Esoteric question

Gregory Sloop gregs at sloop.net
Tue Sep 17 15:56:48 UTC 2019


Top posting

I don't have captures on Eth1 - though that's probably a good idea. Hard though, because it's a site that is in production like 7x12+ - so a PITA to go onsite (for the fourth time now) to grab some more data...

The potential of an interface with an overlapping subnet on Eth1 was raised and that's a good idea, I think.
But I certainly can't see anything in my config that would do that. I've stripped the config down the the very basics; just, essentially, defining the two Eth interfaces, the NAT/MASQ, DNS & NTP - in an effort to make sure there wasn't something somewhere in the config that was inadvertently causing the issue.

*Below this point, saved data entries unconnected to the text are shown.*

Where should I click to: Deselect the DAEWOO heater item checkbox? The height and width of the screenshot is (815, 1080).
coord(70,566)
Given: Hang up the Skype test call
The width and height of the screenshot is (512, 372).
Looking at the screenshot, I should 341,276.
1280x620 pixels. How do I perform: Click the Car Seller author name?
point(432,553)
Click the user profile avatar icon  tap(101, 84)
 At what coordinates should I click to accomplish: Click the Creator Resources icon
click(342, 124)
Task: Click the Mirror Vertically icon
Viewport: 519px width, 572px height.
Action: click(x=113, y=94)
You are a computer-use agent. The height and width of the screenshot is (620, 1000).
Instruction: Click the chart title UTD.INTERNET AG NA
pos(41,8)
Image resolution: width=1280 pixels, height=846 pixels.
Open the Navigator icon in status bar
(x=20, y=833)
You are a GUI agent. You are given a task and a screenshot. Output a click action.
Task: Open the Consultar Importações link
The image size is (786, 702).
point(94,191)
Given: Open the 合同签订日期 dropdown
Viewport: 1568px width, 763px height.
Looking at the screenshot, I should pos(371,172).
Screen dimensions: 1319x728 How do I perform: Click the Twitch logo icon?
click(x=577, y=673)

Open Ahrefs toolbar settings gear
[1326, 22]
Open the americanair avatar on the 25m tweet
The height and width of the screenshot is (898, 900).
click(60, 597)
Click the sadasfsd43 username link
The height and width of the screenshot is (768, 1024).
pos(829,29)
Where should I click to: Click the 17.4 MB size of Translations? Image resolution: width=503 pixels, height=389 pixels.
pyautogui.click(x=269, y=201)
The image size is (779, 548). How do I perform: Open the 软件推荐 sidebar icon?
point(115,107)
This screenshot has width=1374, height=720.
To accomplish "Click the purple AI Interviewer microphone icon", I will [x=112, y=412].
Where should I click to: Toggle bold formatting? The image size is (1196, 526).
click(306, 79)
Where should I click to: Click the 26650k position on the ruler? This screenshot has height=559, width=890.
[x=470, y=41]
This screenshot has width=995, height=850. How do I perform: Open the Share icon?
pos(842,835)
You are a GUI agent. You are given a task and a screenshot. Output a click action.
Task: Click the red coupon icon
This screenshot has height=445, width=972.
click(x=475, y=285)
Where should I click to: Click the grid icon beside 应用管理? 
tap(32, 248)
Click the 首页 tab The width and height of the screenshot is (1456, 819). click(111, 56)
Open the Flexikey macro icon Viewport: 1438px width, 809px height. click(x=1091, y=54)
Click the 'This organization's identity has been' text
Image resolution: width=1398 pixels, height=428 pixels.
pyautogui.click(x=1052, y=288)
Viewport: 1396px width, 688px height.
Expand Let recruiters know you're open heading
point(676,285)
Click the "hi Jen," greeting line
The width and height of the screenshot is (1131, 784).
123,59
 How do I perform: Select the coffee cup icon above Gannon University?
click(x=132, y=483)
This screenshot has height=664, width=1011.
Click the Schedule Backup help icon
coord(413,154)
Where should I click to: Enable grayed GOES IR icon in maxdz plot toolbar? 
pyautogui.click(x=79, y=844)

A Question, if anyone knows the answer.
If it's doing a full handshake on Eth0 currently, doesn't that indicate that it believes that Eth0 is the proper interface for that subnet declaration - and so, why would it also be doing it on another interface too? [I get why it would be good to verify by doing some packet-caps - but asking for my own knowledge/education.]

As for cloud-mgmt/call-home - no there's none of that.

Thanks for the thoughts so far.

-Greg

gsuca> Hi Greg,

gsuca> A very interesting problem... I've heard good reports about both those
gsuca> vendor's hardware, so sounds like a reasonable choice.

gsuca> What do you get if you snoop eth1 while connected to the different WAN
gsuca> devices? I wonder if dhcpd is trying to talk to something else upstream
gsuca> (no idea why it would do that).

gsuca> Does the Ubiquiti have some form of cloud management or call home setup?

gsuca> Best of luck.

gsuca> regards,
gsuca> -glenn

gsuca> On 2019-09-17 09:20, Gregory Sloop wrote:
>> So, this is kind of a wild goose-chase for some direction - but
>> thought there might be some useful answers here.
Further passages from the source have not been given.